> _Do zrobienia_:
Umieść w tabeli Markdown wiersze rekordów poniżej, od wiersza zawierającego „Given: Click the information” do wiersza zawierającego „Select the Weiterleitung”, oba włącznie. Tabela ma mieć kolumny „Nr” z kolejnym numerem i „Wiersz” z treścią, a puste wiersze należy pominąć.

> _Dostarczone rekordy_:
● ● ● ● ●

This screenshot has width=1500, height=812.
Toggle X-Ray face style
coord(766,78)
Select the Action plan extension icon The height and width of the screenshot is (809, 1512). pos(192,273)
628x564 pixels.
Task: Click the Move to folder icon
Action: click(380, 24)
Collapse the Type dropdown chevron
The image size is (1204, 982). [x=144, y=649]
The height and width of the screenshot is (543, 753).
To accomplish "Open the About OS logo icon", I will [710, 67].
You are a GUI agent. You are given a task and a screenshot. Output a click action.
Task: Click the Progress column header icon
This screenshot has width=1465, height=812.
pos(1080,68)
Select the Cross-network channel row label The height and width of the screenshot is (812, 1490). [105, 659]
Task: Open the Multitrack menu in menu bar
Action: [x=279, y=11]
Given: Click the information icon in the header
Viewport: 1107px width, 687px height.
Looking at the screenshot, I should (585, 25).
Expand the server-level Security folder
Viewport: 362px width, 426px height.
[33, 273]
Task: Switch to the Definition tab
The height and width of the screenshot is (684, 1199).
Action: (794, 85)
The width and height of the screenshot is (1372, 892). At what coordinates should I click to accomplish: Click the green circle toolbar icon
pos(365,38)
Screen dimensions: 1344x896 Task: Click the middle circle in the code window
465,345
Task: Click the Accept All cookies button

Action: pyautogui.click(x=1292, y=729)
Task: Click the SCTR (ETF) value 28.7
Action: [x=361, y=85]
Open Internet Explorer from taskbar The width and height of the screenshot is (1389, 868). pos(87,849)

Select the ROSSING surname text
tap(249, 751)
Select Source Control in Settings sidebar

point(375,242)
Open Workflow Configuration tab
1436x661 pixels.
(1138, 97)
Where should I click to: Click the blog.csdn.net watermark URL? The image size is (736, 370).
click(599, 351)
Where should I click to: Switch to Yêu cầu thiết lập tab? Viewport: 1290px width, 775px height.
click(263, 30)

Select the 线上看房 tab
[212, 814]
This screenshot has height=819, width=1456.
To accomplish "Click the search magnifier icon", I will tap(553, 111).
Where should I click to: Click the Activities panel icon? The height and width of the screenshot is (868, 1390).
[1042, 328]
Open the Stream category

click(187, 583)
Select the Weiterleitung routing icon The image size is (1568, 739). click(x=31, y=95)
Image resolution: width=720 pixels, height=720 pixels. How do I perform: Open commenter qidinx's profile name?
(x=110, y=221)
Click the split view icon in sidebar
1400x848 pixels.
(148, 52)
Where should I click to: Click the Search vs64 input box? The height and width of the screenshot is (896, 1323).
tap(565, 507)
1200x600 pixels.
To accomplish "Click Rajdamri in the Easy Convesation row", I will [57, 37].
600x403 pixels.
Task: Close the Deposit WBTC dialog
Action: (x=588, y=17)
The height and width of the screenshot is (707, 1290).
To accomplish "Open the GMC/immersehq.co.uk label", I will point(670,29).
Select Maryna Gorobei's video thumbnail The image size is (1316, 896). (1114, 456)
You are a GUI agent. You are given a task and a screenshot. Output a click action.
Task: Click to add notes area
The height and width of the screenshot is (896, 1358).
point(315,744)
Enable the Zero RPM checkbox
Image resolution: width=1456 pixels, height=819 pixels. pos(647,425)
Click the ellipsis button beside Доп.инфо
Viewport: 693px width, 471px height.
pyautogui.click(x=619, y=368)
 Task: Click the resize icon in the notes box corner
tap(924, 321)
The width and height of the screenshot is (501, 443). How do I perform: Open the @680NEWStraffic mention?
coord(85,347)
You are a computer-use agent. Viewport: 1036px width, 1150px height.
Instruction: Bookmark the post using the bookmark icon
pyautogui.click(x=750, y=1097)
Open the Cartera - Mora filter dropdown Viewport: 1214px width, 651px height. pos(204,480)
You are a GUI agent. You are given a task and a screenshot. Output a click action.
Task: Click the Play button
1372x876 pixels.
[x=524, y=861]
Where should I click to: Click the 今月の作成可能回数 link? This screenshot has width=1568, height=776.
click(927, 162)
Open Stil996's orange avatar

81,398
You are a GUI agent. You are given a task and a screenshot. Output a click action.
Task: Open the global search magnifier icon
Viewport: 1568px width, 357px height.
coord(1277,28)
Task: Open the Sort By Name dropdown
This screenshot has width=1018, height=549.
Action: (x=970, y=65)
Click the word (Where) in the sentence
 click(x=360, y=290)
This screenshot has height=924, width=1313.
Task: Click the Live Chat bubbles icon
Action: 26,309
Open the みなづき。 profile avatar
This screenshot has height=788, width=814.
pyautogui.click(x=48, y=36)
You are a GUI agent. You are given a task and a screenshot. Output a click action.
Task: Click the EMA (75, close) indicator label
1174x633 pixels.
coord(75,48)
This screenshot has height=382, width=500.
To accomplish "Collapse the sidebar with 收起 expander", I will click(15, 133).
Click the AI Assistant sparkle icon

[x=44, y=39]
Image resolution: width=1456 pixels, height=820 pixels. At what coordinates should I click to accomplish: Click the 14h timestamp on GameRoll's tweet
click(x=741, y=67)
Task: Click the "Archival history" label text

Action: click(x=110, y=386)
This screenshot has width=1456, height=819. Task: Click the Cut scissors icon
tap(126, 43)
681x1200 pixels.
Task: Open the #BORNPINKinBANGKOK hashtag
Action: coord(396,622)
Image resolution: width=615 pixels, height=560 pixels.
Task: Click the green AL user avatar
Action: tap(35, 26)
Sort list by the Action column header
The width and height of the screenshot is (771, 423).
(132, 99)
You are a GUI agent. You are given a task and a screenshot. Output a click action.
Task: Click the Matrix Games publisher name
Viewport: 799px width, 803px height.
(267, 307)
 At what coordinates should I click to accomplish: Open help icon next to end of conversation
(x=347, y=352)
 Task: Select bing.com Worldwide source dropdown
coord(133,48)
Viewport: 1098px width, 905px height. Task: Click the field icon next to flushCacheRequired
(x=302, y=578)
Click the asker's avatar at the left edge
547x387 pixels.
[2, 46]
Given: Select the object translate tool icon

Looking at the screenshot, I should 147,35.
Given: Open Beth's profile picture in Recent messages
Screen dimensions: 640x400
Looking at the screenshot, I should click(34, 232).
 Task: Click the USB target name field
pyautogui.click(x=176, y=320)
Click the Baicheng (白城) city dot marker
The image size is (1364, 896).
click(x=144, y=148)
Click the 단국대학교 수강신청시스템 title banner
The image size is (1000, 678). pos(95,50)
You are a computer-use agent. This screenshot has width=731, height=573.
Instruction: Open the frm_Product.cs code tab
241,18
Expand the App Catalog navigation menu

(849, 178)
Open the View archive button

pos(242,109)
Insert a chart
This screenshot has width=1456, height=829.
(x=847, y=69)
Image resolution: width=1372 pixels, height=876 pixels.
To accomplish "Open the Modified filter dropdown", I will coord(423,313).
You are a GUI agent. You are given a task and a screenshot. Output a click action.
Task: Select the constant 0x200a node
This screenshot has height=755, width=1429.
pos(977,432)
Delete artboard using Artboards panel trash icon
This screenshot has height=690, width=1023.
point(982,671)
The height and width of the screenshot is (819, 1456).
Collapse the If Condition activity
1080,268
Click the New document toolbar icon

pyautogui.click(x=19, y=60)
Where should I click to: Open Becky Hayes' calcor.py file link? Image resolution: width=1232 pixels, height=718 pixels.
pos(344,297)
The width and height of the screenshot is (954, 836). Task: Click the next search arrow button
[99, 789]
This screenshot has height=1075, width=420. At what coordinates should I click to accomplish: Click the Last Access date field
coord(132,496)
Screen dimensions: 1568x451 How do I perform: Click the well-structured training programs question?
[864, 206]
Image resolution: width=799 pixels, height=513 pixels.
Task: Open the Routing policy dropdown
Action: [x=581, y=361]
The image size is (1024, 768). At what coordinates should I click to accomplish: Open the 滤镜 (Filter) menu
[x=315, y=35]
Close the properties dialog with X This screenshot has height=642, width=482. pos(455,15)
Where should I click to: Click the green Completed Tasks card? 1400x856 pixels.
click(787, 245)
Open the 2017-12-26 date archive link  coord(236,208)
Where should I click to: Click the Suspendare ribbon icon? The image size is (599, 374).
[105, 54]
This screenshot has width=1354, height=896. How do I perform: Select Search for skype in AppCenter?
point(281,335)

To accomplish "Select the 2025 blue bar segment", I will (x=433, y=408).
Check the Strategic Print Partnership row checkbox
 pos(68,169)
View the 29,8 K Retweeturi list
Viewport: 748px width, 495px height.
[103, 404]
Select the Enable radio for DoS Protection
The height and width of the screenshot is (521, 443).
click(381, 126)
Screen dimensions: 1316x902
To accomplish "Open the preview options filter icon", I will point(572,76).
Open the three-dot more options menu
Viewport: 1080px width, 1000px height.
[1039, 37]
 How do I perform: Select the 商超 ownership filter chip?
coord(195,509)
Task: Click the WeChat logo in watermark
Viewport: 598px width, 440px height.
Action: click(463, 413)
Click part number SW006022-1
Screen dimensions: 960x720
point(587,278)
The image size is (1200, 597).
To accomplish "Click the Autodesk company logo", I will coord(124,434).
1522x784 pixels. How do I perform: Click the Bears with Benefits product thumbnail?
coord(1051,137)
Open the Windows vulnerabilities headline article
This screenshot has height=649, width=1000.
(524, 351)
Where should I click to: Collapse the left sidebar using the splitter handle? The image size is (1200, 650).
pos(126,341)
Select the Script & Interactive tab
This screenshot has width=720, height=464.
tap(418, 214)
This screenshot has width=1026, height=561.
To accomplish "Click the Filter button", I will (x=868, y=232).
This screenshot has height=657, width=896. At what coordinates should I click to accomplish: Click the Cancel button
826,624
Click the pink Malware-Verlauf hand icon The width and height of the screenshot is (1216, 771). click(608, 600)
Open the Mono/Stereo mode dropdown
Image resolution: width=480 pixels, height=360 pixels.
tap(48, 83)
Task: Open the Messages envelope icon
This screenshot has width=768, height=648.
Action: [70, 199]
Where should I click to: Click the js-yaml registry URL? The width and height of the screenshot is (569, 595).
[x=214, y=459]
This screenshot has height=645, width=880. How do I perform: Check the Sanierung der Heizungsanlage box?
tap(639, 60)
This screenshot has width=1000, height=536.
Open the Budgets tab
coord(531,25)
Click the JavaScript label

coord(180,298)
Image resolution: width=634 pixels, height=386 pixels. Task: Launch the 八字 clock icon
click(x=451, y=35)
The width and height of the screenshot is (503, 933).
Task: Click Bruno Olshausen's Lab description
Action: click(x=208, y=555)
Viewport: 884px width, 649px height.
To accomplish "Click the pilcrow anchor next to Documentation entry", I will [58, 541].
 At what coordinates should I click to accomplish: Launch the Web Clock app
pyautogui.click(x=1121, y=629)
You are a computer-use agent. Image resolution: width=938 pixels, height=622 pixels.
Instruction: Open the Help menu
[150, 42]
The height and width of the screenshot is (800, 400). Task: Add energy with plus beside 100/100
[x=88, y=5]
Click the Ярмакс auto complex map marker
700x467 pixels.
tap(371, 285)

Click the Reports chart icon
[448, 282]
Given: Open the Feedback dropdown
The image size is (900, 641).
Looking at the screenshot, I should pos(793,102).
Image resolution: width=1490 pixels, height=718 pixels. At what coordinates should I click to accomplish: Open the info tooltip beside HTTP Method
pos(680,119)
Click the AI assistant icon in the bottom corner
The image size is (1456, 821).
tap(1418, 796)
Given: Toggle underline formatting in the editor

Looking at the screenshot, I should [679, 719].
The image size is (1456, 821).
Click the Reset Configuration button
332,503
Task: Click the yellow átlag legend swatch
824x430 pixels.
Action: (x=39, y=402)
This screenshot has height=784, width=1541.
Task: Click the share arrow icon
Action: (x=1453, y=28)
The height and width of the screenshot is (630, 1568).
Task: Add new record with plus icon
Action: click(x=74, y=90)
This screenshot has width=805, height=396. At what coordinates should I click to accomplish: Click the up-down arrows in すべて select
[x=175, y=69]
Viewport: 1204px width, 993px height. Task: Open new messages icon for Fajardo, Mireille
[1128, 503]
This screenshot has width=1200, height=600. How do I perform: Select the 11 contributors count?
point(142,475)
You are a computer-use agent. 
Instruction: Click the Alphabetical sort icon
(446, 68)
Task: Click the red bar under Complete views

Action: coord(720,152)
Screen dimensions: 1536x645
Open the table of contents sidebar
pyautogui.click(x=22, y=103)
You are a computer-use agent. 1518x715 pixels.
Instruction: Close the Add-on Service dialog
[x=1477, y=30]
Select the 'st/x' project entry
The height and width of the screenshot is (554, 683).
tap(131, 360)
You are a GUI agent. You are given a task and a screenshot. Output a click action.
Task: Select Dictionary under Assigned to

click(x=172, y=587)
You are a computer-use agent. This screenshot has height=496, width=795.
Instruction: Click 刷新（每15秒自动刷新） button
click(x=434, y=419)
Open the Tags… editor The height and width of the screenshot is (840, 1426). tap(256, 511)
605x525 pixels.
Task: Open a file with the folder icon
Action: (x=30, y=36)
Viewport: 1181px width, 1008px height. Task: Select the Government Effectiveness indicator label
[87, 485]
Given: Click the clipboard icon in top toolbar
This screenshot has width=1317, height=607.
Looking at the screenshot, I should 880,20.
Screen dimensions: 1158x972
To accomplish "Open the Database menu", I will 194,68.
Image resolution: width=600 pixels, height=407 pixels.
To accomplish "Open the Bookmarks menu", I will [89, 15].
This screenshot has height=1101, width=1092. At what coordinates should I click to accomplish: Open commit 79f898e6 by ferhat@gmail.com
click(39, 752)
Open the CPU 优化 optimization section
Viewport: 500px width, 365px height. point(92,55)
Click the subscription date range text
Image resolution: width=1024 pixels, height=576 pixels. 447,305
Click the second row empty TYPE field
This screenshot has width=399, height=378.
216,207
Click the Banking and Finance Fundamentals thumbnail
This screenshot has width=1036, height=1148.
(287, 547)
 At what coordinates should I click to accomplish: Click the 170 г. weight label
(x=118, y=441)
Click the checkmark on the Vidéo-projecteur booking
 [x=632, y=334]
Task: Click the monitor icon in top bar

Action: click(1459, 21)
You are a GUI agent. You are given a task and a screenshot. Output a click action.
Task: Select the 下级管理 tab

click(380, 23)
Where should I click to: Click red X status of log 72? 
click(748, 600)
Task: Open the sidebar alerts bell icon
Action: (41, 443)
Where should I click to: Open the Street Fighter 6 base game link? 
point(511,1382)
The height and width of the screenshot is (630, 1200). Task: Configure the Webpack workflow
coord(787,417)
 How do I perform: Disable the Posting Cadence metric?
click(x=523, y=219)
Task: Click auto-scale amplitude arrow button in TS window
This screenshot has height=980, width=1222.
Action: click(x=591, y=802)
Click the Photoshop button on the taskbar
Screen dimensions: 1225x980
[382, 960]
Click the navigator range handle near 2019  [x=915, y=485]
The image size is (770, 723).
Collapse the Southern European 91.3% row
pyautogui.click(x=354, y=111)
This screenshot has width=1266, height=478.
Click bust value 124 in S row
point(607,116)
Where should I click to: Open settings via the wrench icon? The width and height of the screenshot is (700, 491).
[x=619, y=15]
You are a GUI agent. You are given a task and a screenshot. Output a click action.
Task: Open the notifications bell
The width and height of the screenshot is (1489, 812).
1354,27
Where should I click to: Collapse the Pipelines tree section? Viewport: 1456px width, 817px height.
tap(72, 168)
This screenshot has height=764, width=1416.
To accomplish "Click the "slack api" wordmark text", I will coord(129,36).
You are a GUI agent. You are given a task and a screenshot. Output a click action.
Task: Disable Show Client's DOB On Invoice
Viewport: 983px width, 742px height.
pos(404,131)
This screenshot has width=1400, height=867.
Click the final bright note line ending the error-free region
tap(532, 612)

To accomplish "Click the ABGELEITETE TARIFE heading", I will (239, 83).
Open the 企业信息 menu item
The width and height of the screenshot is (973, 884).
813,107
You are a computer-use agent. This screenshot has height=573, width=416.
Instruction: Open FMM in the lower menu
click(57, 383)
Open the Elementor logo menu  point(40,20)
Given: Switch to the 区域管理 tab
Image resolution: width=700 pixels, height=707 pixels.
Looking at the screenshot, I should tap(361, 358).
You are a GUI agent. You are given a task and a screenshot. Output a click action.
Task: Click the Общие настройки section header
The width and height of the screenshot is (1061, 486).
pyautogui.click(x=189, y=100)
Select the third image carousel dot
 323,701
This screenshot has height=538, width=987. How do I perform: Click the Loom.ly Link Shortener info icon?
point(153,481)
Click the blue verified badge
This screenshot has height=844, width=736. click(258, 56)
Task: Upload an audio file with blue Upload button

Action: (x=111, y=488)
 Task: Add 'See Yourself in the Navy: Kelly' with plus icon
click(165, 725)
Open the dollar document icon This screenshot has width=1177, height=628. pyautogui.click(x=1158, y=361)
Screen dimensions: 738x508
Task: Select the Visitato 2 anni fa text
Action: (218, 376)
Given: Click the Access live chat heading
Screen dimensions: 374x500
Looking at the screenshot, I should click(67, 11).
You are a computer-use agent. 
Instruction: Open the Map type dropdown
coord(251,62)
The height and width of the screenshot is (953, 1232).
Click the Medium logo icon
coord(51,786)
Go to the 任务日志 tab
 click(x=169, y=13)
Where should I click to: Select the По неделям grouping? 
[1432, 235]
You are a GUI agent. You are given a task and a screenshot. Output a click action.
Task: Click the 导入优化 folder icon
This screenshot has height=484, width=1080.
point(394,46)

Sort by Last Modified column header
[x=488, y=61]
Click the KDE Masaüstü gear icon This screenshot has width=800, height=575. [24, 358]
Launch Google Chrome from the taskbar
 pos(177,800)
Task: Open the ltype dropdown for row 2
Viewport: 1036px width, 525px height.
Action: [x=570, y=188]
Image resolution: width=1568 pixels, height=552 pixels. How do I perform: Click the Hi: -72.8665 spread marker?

● ● ● ● ●

> _Odpowiedź do ćwiczenia_:
| Nr | Wiersz |
|---|---|
| 1 | Given: Click the information icon in the header |
| 2 | Viewport: 1107px width, 687px height. |
| 3 | Looking at the screenshot, I should (585, 25). |
| 4 | Expand the server-level Security folder |
| 5 | Viewport: 362px width, 426px height. |
| 6 | [33, 273] |
| 7 | Task: Switch to the Definition tab |
| 8 | The height and width of the screenshot is (684, 1199). |
| 9 | Action: (794, 85) |
| 10 | The width and height of the screenshot is (1372, 892). At what coordinates should I click to accomplish: Click the green circle toolbar icon |
| 11 | pos(365,38) |
| 12 | Screen dimensions: 1344x896 Task: Click the middle circle in the code window |
| 13 | 465,345 |
| 14 | Task: Click the Accept All cookies button |
| 15 | Action: pyautogui.click(x=1292, y=729) |
| 16 | Task: Click the SCTR (ETF) value 28.7 |
| 17 | Action: [x=361, y=85] |
| 18 | Open Internet Explorer from taskbar The width and height of the screenshot is (1389, 868). pos(87,849) |
| 19 | Select the ROSSING surname text |
| 20 | tap(249, 751) |
| 21 | Select Source Control in Settings sidebar |
| 22 | point(375,242) |
| 23 | Open Workflow Configuration tab |
| 24 | 1436x661 pixels. |
| 25 | (1138, 97) |
| 26 | Where should I click to: Click the blog.csdn.net watermark URL? The image size is (736, 370). |
| 27 | click(599, 351) |
| 28 | Where should I click to: Switch to Yêu cầu thiết lập tab? Viewport: 1290px width, 775px height. |
| 29 | click(263, 30) |
| 30 | Select the 线上看房 tab |
| 31 | [212, 814] |
| 32 | This screenshot has height=819, width=1456. |
| 33 | To accomplish "Click the search magnifier icon", I will tap(553, 111). |
| 34 | Where should I click to: Click the Activities panel icon? The height and width of the screenshot is (868, 1390). |
| 35 | [1042, 328] |
| 36 | Open the Stream category |
| 37 | click(187, 583) |
| 38 | Select the Weiterleitung routing icon The image size is (1568, 739). click(x=31, y=95) |